During the past 10 days, Pakistan's conflict with the Taliban movement has escalated toward full-scale war - and the extreme Islamist movement has mostly held the initiative. On Tuesday, government warplanes bombed targets in the Taliban stronghold of South Waziristan in what may be the prelude to a major army offensive there. Over the previous eight days, however, the Taliban carried out four major attacks that demonstrated both its growing power and its ambitions. One, against Pakistan's army headquarters, was staged with the help of a terrorist organization from the country's ethnic Punjabi heartland. That alliance underlines the fact that the Taliban no longer aims merely at controlling the ethnic Pashtun areas of Pakistan and Afghanistan but at gaining control over a nuclear-armed state.
All of this is bad news for the United States, which has a vital national interest in preventing an extremist takeover in Pakistan and the destabilization of the region stretching from Afghanistan to India.
Al-Qaida, though still dangerous, has suffered serious reverses in the past several years, while the Taliban has gone from struggling for survival to aiming for control over both Afghanistan and Pakistan. Though it is not known to be planning attacks against the continental United States, success by the movement in toppling the government of either country would be a catastrophe for the interests of the United States and major allies such as India.
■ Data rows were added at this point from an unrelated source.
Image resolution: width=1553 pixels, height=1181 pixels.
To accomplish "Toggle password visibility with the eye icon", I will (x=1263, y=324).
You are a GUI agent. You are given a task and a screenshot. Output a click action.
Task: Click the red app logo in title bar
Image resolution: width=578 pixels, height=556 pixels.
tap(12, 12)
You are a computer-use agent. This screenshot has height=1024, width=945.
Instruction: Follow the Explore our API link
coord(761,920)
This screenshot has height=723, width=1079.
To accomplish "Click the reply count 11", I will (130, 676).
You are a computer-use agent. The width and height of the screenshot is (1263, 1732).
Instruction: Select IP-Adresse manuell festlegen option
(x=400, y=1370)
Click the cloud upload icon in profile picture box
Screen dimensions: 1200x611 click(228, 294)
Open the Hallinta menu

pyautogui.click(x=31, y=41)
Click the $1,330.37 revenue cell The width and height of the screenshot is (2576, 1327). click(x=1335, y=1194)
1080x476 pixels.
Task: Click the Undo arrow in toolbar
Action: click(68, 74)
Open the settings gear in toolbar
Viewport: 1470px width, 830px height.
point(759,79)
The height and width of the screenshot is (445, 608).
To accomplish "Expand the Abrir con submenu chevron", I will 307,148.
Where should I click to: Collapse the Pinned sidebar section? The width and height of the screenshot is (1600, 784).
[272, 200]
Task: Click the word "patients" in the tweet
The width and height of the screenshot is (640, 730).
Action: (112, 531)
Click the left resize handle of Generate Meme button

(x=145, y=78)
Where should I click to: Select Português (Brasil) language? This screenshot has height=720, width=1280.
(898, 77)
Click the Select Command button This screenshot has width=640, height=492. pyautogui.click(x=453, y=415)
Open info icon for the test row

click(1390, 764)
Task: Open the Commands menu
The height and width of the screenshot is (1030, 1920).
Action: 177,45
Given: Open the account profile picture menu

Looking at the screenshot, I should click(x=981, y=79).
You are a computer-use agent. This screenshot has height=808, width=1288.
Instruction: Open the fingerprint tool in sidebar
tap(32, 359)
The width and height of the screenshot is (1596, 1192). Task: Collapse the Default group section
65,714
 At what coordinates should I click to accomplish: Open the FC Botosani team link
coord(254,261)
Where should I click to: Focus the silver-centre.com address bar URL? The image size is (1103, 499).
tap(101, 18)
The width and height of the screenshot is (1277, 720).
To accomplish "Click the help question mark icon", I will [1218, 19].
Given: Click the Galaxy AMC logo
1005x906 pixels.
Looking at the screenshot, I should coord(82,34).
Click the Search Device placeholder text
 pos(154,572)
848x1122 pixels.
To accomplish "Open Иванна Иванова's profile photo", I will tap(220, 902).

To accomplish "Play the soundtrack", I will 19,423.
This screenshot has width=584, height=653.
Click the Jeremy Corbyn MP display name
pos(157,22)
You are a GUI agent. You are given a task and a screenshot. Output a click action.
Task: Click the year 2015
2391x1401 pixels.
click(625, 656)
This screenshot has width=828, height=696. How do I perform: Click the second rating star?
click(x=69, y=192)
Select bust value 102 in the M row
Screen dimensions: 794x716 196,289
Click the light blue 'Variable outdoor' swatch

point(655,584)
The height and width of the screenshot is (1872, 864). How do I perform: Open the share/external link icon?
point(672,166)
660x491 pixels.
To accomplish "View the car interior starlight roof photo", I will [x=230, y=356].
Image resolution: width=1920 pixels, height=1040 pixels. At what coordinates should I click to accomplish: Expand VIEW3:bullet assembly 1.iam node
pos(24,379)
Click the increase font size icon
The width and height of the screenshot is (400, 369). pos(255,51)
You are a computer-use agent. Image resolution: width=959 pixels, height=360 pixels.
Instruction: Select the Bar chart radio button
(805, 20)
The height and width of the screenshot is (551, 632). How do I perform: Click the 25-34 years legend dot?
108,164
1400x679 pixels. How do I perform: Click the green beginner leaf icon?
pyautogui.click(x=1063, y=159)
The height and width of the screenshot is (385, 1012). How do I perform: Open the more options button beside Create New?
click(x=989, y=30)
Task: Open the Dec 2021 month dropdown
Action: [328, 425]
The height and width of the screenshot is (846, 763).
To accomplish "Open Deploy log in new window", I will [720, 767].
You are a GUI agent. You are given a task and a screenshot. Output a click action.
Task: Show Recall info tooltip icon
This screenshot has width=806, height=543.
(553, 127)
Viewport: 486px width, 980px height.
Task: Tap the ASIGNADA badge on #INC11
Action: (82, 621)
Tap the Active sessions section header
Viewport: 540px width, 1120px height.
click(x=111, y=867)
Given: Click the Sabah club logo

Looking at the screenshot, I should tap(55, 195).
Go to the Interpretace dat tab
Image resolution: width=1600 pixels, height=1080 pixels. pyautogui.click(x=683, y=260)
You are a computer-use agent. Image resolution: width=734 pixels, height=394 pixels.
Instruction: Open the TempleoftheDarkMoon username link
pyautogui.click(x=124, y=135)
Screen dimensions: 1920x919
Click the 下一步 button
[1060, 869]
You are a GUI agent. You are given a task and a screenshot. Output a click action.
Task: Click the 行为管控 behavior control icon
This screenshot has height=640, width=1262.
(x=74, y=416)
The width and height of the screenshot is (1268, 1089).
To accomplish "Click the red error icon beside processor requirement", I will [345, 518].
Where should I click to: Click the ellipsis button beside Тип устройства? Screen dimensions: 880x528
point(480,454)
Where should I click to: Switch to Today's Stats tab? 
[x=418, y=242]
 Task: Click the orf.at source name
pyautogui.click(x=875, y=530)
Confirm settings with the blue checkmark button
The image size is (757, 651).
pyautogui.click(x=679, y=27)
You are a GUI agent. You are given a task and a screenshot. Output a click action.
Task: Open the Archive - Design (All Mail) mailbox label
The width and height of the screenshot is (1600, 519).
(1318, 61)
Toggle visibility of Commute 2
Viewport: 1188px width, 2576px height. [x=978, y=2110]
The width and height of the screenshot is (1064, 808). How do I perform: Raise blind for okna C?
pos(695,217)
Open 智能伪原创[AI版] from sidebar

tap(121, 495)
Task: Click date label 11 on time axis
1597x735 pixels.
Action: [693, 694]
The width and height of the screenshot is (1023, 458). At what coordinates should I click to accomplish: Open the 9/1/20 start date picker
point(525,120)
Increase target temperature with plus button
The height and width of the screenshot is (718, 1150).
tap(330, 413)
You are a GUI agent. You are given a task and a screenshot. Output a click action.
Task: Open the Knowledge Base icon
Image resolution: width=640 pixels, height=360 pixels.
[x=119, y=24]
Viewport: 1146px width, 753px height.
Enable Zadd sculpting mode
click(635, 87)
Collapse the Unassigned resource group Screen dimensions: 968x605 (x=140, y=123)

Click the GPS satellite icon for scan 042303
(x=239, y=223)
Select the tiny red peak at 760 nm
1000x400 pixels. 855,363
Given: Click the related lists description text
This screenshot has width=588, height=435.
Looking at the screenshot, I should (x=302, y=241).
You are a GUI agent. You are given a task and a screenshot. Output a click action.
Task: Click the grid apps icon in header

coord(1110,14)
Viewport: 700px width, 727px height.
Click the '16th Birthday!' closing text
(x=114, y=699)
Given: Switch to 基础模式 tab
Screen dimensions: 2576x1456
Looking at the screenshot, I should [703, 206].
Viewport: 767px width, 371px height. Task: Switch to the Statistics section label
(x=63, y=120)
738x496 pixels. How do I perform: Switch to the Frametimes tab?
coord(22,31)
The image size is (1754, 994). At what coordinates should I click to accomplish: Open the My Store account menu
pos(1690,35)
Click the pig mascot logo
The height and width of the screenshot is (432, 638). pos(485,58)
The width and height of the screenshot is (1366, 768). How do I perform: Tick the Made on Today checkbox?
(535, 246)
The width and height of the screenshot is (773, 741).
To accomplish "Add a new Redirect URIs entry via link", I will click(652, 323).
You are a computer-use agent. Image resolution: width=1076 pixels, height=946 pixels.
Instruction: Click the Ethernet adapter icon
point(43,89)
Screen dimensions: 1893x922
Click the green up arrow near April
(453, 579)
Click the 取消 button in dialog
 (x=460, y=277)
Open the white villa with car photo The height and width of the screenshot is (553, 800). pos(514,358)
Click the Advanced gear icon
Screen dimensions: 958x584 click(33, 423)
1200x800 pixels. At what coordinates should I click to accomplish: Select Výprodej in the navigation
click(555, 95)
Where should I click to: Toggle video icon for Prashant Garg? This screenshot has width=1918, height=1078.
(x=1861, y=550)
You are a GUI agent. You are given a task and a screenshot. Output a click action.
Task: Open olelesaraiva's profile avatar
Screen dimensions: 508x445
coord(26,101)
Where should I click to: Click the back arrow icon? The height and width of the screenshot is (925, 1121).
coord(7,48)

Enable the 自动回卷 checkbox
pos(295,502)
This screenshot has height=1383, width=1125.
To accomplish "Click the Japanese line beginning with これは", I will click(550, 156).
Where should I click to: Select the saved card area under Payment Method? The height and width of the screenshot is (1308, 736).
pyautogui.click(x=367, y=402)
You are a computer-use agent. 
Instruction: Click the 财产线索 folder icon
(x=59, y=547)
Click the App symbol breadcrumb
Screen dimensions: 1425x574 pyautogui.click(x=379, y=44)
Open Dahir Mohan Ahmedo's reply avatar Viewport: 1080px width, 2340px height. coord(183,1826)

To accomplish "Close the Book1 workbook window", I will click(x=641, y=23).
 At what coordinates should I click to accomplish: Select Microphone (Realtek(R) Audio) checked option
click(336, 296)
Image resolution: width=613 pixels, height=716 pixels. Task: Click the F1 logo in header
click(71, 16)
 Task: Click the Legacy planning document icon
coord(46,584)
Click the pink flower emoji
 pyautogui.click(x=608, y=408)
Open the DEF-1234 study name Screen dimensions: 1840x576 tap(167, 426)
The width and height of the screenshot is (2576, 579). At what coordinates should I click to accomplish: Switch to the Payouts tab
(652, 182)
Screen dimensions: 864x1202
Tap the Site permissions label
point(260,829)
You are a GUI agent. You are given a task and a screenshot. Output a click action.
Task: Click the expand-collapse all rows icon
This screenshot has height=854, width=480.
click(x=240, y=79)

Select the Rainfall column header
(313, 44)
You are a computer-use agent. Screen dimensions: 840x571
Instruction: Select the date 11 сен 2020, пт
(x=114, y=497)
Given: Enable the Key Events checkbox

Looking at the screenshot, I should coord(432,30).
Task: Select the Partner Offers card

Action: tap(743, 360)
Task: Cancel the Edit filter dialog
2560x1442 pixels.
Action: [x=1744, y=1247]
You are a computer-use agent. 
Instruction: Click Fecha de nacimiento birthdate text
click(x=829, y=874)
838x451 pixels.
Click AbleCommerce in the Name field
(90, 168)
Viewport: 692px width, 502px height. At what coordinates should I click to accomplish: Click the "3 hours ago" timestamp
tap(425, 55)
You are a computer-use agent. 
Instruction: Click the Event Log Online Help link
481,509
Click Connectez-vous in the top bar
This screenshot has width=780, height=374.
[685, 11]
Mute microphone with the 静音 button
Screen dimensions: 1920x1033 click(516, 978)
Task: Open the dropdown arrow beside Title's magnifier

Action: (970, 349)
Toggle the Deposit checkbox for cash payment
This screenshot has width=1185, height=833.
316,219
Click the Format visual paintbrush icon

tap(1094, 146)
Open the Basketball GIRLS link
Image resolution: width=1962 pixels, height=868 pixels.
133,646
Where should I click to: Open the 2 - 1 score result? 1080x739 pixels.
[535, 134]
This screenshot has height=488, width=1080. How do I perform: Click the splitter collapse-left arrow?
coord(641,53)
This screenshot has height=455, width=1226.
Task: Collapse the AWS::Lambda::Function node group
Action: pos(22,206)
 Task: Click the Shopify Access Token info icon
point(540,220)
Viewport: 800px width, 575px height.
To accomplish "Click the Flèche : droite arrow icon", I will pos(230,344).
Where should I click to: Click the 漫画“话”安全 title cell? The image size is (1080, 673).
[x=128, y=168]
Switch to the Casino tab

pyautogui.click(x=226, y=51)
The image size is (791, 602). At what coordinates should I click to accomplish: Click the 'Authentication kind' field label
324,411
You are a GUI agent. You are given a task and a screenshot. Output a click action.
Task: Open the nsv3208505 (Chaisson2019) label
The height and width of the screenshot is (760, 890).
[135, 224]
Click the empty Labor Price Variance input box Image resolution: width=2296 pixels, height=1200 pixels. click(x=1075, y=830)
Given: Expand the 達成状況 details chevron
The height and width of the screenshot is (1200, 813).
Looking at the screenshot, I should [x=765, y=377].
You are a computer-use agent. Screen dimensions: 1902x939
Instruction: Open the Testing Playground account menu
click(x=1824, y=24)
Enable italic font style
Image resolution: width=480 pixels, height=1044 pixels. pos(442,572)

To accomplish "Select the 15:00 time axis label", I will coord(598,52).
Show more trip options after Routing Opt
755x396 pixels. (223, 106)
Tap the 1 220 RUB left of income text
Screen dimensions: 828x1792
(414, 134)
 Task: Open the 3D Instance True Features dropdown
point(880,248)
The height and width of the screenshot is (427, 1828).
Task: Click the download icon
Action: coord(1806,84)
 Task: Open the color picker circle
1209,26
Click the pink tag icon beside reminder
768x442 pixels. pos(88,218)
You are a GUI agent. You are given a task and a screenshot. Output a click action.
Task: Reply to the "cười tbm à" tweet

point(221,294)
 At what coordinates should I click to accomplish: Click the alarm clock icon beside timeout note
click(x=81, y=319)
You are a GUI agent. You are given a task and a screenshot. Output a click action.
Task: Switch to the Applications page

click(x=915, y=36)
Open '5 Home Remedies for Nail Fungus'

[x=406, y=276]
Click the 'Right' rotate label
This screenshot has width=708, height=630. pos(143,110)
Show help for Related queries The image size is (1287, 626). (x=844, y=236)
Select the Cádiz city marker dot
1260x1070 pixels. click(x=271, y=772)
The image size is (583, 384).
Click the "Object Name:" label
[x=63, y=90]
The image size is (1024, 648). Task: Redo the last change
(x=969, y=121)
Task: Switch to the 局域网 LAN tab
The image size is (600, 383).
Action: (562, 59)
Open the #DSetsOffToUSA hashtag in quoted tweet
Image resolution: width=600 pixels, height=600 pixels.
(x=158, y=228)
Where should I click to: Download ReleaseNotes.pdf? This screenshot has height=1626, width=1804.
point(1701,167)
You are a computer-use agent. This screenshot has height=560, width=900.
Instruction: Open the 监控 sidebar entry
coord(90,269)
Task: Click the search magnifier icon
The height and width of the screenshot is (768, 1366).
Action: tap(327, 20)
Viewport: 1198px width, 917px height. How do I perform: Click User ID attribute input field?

For years the United States has been trying to persuade Pakistan to fully confront the threat of the Taliban, even as its government and army dithered and wavered. Now that the army at last appears prepared to strike at the heart of the movement in Waziristan, the Obama administration is wavering - and considering a strategy that would give up the U.S. attempt to defeat the Taliban in Afghanistan.
Adopting such a strategy would condemn American soldiers to fighting and dying without the chance of winning.